Member of State Great Khural
- Incumbent
- Assumed office 13 December 2012

Minister of Environment and Tourism
- In office 8 July 2020 – 21 January 2021
- President: Khaltmaagiin Battulga
- Prime Minister: Ukhnaagiin Khürelsükh

Minister of Health
- In office 4 October 2017 – 8 July 2020
- President: Khaltmaagiin Battulga
- Prime Minister: Ukhnaagiin Khürelsükh

Personal details
- Born: 1963 (age 62–63) Mongolian People's Republic
- Party: Mongolian People's Revolutionary Party

= Davaajantsangiin Sarangerel =

Mongolian politician

Davaajantsangiin Sarangerel (Даваажанцангийн Сарангэрэл) (born 1963) is a former photographer, journalist and the current Member of State Great Khural and Minister of Environment and Tourism in U.Khürelsükh's Second Cabinet. She served as Minister of Health in U.Khürelsükh's First Cabinet.

== Biography ==
Sarangerel was born in Ulaanbaatar in 1963. After finishing her schooling in 1979, she went to Russia to study photography at the Omsk State University (1983). For two years, she worked with the Montsame news agency as a photographer, before receiving her degree in journalism from the Rostov University in 1990.

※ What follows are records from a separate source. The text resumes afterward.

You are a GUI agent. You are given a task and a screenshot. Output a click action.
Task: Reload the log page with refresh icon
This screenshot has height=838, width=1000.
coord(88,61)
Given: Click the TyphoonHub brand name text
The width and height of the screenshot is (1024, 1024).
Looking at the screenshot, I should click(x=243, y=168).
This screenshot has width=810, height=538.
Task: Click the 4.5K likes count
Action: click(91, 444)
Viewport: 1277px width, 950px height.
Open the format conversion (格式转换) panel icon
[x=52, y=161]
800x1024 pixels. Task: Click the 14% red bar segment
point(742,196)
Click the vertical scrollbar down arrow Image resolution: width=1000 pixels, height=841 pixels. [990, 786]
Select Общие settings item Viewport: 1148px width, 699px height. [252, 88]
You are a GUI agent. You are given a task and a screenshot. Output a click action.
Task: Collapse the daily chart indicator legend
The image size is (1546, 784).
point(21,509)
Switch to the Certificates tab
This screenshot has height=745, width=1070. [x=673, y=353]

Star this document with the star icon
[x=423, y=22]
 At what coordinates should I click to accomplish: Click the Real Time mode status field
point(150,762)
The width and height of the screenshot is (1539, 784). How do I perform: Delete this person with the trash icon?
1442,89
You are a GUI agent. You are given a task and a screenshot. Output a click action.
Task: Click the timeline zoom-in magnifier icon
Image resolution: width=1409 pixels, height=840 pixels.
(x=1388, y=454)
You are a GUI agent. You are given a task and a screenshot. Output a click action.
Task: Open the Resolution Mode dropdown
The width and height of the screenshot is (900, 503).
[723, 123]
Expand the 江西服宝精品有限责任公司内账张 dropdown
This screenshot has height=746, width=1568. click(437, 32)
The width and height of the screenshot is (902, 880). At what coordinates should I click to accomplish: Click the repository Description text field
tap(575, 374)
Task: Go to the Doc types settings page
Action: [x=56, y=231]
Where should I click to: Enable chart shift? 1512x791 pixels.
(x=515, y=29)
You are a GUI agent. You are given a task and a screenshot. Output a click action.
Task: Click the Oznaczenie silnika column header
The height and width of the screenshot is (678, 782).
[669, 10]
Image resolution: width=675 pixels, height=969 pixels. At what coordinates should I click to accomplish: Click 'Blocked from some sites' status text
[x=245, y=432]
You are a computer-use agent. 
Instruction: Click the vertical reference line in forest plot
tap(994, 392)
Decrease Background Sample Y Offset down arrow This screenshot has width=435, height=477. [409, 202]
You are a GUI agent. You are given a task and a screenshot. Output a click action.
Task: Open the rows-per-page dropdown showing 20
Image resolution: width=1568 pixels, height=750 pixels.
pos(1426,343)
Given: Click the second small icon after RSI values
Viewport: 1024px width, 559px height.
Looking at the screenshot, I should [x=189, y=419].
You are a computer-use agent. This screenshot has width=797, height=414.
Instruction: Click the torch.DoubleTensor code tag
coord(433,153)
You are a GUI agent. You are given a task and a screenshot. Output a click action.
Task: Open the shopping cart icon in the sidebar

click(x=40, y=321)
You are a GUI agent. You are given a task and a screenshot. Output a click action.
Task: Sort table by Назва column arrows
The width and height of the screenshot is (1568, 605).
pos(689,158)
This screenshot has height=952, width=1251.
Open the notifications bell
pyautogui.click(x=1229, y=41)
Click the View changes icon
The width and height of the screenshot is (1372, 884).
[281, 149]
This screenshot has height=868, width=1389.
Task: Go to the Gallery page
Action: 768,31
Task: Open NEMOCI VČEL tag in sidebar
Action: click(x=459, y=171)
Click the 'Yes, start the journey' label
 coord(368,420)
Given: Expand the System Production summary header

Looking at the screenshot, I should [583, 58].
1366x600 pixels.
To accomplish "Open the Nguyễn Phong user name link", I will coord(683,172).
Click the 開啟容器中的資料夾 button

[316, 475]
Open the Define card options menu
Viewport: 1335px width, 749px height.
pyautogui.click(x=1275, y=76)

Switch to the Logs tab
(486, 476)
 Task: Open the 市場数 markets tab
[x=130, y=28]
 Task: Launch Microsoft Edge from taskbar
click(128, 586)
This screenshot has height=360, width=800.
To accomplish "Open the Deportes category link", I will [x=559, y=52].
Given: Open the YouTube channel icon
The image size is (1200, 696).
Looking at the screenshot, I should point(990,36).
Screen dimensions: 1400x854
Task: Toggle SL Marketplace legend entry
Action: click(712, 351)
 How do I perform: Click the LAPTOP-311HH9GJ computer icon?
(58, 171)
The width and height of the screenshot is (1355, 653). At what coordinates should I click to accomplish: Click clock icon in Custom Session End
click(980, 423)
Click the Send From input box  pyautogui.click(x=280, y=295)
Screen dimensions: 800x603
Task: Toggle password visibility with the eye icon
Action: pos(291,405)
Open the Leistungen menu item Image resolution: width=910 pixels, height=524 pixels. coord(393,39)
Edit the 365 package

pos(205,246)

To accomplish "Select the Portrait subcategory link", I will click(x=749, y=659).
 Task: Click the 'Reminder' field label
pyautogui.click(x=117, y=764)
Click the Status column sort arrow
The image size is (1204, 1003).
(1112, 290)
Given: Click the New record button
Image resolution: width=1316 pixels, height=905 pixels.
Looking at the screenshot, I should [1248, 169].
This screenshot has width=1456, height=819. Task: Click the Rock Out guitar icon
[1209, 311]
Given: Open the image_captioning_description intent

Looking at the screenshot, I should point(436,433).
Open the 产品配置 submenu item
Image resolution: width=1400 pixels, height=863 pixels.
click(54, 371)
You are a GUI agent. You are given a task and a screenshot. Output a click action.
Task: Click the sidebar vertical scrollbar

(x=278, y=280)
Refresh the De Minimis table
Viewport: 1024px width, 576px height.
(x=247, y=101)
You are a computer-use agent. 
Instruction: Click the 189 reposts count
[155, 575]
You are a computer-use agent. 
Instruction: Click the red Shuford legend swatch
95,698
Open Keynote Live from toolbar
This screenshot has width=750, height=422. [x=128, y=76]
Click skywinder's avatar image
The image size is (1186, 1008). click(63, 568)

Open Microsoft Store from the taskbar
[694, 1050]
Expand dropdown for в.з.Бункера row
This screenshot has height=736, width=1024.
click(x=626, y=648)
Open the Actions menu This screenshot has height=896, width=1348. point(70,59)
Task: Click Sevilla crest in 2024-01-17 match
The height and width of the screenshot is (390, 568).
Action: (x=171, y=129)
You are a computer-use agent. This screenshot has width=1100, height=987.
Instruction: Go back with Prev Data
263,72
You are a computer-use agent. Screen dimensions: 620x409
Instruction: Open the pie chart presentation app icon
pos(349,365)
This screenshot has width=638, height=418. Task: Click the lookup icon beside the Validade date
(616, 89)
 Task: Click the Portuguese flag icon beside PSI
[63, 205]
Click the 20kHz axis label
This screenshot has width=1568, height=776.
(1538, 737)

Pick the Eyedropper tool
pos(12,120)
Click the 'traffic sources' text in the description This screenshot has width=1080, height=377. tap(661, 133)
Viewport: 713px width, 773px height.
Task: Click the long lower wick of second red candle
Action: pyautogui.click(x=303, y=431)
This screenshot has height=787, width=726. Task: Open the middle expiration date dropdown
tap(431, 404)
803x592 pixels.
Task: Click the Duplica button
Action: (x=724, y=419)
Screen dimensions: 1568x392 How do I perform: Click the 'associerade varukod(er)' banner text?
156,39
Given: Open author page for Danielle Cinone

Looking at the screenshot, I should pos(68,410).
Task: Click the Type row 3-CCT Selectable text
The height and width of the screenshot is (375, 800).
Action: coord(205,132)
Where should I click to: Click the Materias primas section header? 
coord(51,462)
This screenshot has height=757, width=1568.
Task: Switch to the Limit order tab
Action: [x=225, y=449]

Sarangerel pursued a career in journalism and in 1990 became a correspondent for the Mongolian state broadcaster, where she later became its editor-in-chief. During 1995–99, she served as the director of Mongolia's national news agency. Later, Sarangerel joined TV5 in 2003 and worked as its general director from 2003 to 2005. She has been elected the chair of United Confederation of Mongolian Journalists twice.

A member of the Mongolian People's Party, Sarangerel was elected to the State Great Khural for the first time in 2012 and after her reelection four years later was made the Health Minister in Ukhnaagiin Khürelsükh's cabinet (2017).